#### [EXERCISE REQUIREMENTS]
Below are some lines of data. Return all of them as they are.

(Stored data)

--------------------

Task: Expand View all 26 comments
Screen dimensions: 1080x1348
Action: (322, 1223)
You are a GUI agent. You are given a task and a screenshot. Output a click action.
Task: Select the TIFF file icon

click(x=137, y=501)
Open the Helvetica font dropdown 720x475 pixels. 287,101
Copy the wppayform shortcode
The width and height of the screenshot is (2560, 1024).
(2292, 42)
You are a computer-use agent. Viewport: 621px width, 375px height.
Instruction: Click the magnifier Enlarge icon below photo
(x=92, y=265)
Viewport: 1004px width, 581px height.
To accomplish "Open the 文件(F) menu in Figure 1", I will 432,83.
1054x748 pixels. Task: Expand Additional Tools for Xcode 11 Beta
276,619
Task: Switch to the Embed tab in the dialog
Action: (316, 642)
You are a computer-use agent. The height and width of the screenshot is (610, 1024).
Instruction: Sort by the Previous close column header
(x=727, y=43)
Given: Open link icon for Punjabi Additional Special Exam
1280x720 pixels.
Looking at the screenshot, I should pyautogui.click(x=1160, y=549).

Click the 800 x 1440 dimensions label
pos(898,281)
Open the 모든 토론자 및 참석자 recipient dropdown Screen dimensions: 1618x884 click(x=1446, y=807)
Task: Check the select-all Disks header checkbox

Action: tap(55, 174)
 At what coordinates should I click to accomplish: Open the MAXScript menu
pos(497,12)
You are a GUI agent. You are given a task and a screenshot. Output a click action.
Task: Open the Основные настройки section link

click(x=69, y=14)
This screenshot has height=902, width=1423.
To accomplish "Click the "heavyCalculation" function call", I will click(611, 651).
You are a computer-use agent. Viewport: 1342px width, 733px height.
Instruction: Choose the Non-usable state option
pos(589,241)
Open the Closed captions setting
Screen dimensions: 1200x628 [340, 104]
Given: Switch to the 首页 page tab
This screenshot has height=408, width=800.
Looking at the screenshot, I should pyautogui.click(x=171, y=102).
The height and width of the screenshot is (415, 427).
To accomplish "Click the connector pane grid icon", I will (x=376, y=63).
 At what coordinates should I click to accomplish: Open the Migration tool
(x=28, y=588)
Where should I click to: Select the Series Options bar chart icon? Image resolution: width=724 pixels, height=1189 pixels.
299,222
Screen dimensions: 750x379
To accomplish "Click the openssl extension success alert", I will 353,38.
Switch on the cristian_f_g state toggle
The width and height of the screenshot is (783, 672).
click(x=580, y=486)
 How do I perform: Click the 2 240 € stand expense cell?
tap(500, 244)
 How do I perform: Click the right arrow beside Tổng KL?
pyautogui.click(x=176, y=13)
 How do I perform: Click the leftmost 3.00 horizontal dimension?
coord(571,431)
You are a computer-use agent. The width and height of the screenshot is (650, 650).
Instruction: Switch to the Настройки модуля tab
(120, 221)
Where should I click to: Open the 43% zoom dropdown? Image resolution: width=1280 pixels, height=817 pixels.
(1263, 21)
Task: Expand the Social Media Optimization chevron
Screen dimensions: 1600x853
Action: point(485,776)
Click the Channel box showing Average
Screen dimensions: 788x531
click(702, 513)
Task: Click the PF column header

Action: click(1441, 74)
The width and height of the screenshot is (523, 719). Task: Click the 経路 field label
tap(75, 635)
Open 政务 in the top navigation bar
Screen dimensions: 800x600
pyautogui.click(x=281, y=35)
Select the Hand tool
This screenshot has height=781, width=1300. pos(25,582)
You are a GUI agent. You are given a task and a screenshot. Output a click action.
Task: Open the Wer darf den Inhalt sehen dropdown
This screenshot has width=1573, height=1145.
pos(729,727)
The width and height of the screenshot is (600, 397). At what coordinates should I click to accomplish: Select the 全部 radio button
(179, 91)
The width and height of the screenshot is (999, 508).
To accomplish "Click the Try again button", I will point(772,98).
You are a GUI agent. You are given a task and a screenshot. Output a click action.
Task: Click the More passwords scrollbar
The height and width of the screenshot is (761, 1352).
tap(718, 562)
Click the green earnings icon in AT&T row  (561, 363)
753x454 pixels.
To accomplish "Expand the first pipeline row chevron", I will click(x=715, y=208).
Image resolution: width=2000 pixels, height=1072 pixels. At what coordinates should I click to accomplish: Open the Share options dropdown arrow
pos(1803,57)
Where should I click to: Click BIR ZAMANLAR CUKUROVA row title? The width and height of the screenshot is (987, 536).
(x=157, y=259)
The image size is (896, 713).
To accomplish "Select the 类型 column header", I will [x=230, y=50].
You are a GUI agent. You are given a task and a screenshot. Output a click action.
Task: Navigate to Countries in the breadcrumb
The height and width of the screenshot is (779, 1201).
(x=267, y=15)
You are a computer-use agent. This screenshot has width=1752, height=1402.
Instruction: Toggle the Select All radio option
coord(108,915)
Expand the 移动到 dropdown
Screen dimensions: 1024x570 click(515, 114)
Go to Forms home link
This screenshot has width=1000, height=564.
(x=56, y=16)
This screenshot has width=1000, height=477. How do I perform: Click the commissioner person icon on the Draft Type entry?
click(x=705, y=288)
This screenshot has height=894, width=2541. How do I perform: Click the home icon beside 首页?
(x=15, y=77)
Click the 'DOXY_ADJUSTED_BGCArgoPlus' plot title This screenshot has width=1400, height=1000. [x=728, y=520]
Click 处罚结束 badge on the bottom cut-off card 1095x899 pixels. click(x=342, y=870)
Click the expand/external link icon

--------------------

#### [ANSWER SPACE]
Task: Expand View all 26 comments
Screen dimensions: 1080x1348
Action: (322, 1223)
You are a GUI agent. You are given a task and a screenshot. Output a click action.
Task: Select the TIFF file icon

click(x=137, y=501)
Open the Helvetica font dropdown 720x475 pixels. 287,101
Copy the wppayform shortcode
The width and height of the screenshot is (2560, 1024).
(2292, 42)
You are a computer-use agent. Viewport: 621px width, 375px height.
Instruction: Click the magnifier Enlarge icon below photo
(x=92, y=265)
Viewport: 1004px width, 581px height.
To accomplish "Open the 文件(F) menu in Figure 1", I will 432,83.
1054x748 pixels. Task: Expand Additional Tools for Xcode 11 Beta
276,619
Task: Switch to the Embed tab in the dialog
Action: (316, 642)
You are a computer-use agent. The height and width of the screenshot is (610, 1024).
Instruction: Sort by the Previous close column header
(x=727, y=43)
Given: Open link icon for Punjabi Additional Special Exam
1280x720 pixels.
Looking at the screenshot, I should pyautogui.click(x=1160, y=549).

Click the 800 x 1440 dimensions label
pos(898,281)
Open the 모든 토론자 및 참석자 recipient dropdown Screen dimensions: 1618x884 click(x=1446, y=807)
Task: Check the select-all Disks header checkbox

Action: tap(55, 174)
 At what coordinates should I click to accomplish: Open the MAXScript menu
pos(497,12)
You are a GUI agent. You are given a task and a screenshot. Output a click action.
Task: Open the Основные настройки section link

click(x=69, y=14)
This screenshot has height=902, width=1423.
To accomplish "Click the "heavyCalculation" function call", I will click(611, 651).
You are a computer-use agent. Viewport: 1342px width, 733px height.
Instruction: Choose the Non-usable state option
pos(589,241)
Open the Closed captions setting
Screen dimensions: 1200x628 [340, 104]
Given: Switch to the 首页 page tab
This screenshot has height=408, width=800.
Looking at the screenshot, I should pyautogui.click(x=171, y=102).
The height and width of the screenshot is (415, 427).
To accomplish "Click the connector pane grid icon", I will (x=376, y=63).
 At what coordinates should I click to accomplish: Open the Migration tool
(x=28, y=588)
Where should I click to: Select the Series Options bar chart icon? Image resolution: width=724 pixels, height=1189 pixels.
299,222
Screen dimensions: 750x379
To accomplish "Click the openssl extension success alert", I will 353,38.
Switch on the cristian_f_g state toggle
The width and height of the screenshot is (783, 672).
click(x=580, y=486)
 How do I perform: Click the 2 240 € stand expense cell?
tap(500, 244)
 How do I perform: Click the right arrow beside Tổng KL?
pyautogui.click(x=176, y=13)
 How do I perform: Click the leftmost 3.00 horizontal dimension?
coord(571,431)
You are a computer-use agent. The width and height of the screenshot is (650, 650).
Instruction: Switch to the Настройки модуля tab
(120, 221)
Where should I click to: Open the 43% zoom dropdown? Image resolution: width=1280 pixels, height=817 pixels.
(1263, 21)
Task: Expand the Social Media Optimization chevron
Screen dimensions: 1600x853
Action: point(485,776)
Click the Channel box showing Average
Screen dimensions: 788x531
click(702, 513)
Task: Click the PF column header

Action: click(1441, 74)
The width and height of the screenshot is (523, 719). Task: Click the 経路 field label
tap(75, 635)
Open 政务 in the top navigation bar
Screen dimensions: 800x600
pyautogui.click(x=281, y=35)
Select the Hand tool
This screenshot has height=781, width=1300. pos(25,582)
You are a GUI agent. You are given a task and a screenshot. Output a click action.
Task: Open the Wer darf den Inhalt sehen dropdown
This screenshot has width=1573, height=1145.
pos(729,727)
The width and height of the screenshot is (600, 397). At what coordinates should I click to accomplish: Select the 全部 radio button
(179, 91)
The width and height of the screenshot is (999, 508).
To accomplish "Click the Try again button", I will point(772,98).
You are a GUI agent. You are given a task and a screenshot. Output a click action.
Task: Click the More passwords scrollbar
The height and width of the screenshot is (761, 1352).
tap(718, 562)
Click the green earnings icon in AT&T row  (561, 363)
753x454 pixels.
To accomplish "Expand the first pipeline row chevron", I will click(x=715, y=208).
Image resolution: width=2000 pixels, height=1072 pixels. At what coordinates should I click to accomplish: Open the Share options dropdown arrow
pos(1803,57)
Where should I click to: Click BIR ZAMANLAR CUKUROVA row title? The width and height of the screenshot is (987, 536).
(x=157, y=259)
The image size is (896, 713).
To accomplish "Select the 类型 column header", I will [x=230, y=50].
You are a GUI agent. You are given a task and a screenshot. Output a click action.
Task: Navigate to Countries in the breadcrumb
The height and width of the screenshot is (779, 1201).
(x=267, y=15)
You are a computer-use agent. This screenshot has width=1752, height=1402.
Instruction: Toggle the Select All radio option
coord(108,915)
Expand the 移动到 dropdown
Screen dimensions: 1024x570 click(515, 114)
Go to Forms home link
This screenshot has width=1000, height=564.
(x=56, y=16)
This screenshot has width=1000, height=477. How do I perform: Click the commissioner person icon on the Draft Type entry?
click(x=705, y=288)
This screenshot has height=894, width=2541. How do I perform: Click the home icon beside 首页?
(x=15, y=77)
Click the 'DOXY_ADJUSTED_BGCArgoPlus' plot title This screenshot has width=1400, height=1000. [x=728, y=520]
Click 处罚结束 badge on the bottom cut-off card 1095x899 pixels. click(x=342, y=870)
Click the expand/external link icon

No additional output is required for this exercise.